We need the brand to be consistent, yes. And then, we need to create engaging experiences so they also *notice* you. We need to have conversations that go beyond the nuts and bolts of your product or service. We need to talk about things that matter to human beings.

We need to create brand experiences that are surprising, aspirational, heart-warming, insightful, useful. … anything but boring or predictable. People buy from people. One of the easiest ways to do this is to tell stories in our visibility content. Tell real, relatable human stories. Even if they aren’t related to your product or service on the surface, use stories that support core message of your brand. (Hint: use your primary archetype to help filter through stories that would be “on brand” for you. You can take the quiz here. My Brandfluency archetype courses give specific examples of stories to tell for each type.)

 

Always Be Inviting

I’m not sure about you, but I hate adding things to my to do list that aren’t effective. The last thing I want to spend all day on Facebook and not see results.

The last step of effective visibility for brands is to have an endgame in mind. If that goal is to get more clients, know that. If that goal is to sell a course, know that. Use your visibility campaign to connect people to that endgame.

Invite people to deepen their relationship with you at every step. Likes and shares on a Facebook post don’t pay for dinner, even if the post goes viral. Ask people to join your email list. Or set up a call. Or buy your product.

 

How to Get More Visible

The problem with visibility for most people – myself included – is a lack of time and competing priorities. We have a million ideas and tasks vying for our attention. Even when we “know” how important visibility is, it gets pushed down the list because it’s not a habit.

There’s mindset work that often needs to happen to make room for the work of getting visible. You need to release perfectionism and know that your voice is worth sharing. If it doesn’t come easy to you – you’re not alone.

The trick to getting visible is to make it easier on yourself. Figuring out WHAT to post in all these posts can take forever. We encounter a brand’s version of “writer’s block.” We get “brand block.” 🙂 If you sit down to face a blank keyboard (or empty photo library), it can feel like you have nothing important enough to say.
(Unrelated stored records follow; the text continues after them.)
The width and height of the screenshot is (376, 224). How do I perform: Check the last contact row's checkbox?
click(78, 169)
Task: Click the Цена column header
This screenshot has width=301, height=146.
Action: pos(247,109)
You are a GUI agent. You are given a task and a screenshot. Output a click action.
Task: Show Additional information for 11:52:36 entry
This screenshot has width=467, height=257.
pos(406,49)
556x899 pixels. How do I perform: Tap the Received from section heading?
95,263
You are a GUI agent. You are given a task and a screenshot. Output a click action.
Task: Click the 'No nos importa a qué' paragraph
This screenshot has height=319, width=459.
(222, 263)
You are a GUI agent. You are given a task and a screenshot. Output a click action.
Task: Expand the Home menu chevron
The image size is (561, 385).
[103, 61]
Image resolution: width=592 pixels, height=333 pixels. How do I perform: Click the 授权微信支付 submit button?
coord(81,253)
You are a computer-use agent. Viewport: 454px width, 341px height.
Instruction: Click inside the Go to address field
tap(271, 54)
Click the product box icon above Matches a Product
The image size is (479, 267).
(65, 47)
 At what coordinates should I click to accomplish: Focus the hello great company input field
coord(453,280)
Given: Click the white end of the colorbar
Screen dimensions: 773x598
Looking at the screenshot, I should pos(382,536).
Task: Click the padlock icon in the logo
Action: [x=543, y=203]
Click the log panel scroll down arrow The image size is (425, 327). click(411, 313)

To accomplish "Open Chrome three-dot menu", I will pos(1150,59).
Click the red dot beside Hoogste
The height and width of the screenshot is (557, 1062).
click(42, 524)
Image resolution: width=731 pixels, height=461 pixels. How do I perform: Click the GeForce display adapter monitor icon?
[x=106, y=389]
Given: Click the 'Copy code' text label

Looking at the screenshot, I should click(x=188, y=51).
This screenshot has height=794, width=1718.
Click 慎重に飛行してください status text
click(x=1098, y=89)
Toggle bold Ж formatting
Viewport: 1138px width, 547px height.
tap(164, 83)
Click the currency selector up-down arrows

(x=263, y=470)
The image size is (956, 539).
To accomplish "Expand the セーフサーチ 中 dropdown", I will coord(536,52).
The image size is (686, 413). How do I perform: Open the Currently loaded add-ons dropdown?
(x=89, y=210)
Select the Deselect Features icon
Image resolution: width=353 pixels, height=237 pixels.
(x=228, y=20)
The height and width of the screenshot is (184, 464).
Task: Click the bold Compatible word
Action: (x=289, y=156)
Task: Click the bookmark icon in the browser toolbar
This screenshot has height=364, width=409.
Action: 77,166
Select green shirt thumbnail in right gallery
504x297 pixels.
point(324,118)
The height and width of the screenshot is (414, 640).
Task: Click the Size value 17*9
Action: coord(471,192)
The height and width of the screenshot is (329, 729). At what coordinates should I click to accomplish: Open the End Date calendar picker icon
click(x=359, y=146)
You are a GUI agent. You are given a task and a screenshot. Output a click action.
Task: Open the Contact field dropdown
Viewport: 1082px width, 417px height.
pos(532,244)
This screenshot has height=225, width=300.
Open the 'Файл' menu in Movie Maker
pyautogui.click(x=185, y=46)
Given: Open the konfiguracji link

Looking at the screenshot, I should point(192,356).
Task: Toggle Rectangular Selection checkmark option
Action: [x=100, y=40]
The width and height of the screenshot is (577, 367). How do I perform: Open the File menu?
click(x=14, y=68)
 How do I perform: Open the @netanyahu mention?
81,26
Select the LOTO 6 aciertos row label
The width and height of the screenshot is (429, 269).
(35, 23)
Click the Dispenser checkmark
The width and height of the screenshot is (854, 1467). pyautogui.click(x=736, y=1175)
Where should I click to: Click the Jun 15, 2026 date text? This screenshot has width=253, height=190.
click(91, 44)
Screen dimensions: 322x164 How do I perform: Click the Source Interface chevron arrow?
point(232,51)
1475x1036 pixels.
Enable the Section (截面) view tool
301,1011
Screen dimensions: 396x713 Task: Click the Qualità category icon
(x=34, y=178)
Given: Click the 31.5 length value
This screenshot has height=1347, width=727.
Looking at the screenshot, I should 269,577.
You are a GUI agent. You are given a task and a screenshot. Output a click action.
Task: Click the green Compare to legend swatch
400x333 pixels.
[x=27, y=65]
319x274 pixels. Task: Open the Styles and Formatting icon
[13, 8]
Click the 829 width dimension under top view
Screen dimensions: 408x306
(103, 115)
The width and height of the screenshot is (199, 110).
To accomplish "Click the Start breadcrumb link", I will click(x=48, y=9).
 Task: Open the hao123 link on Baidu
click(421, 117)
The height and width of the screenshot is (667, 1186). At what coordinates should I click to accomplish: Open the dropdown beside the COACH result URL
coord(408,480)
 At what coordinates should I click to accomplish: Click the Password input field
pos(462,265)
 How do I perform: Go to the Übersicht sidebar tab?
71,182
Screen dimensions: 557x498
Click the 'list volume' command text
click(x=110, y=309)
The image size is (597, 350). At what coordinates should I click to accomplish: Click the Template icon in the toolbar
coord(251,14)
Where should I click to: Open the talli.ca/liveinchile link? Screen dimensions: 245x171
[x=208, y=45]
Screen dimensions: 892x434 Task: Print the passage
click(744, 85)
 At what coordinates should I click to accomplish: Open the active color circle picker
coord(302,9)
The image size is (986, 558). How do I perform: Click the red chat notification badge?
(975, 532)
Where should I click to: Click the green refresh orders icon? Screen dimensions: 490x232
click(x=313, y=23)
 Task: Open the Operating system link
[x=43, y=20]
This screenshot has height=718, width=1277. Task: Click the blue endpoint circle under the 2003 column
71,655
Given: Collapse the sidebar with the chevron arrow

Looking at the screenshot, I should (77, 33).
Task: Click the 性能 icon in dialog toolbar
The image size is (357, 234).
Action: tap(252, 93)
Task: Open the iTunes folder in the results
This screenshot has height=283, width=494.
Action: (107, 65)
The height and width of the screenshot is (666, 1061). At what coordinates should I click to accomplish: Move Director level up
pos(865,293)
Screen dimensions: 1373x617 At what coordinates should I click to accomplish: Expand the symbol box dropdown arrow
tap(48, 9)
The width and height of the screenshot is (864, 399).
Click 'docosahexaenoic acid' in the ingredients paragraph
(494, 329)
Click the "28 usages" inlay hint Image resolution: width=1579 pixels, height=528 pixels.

One way to remove the friction is to have a plan and a bank of ideas that you can draw from.

I did the heavy lifting and created a free resource with 50 content prompts to get you more visible in your brand.

 

To pull this all together, increasing your brand visibility is the key to growth, as long as you do it in a smart way.

  1. Pick platforms/media where your ideal clients are, and show up there consistently (frequency, message, and style)
  2. Get noticed by creating a mini-brand experience (think emotion!)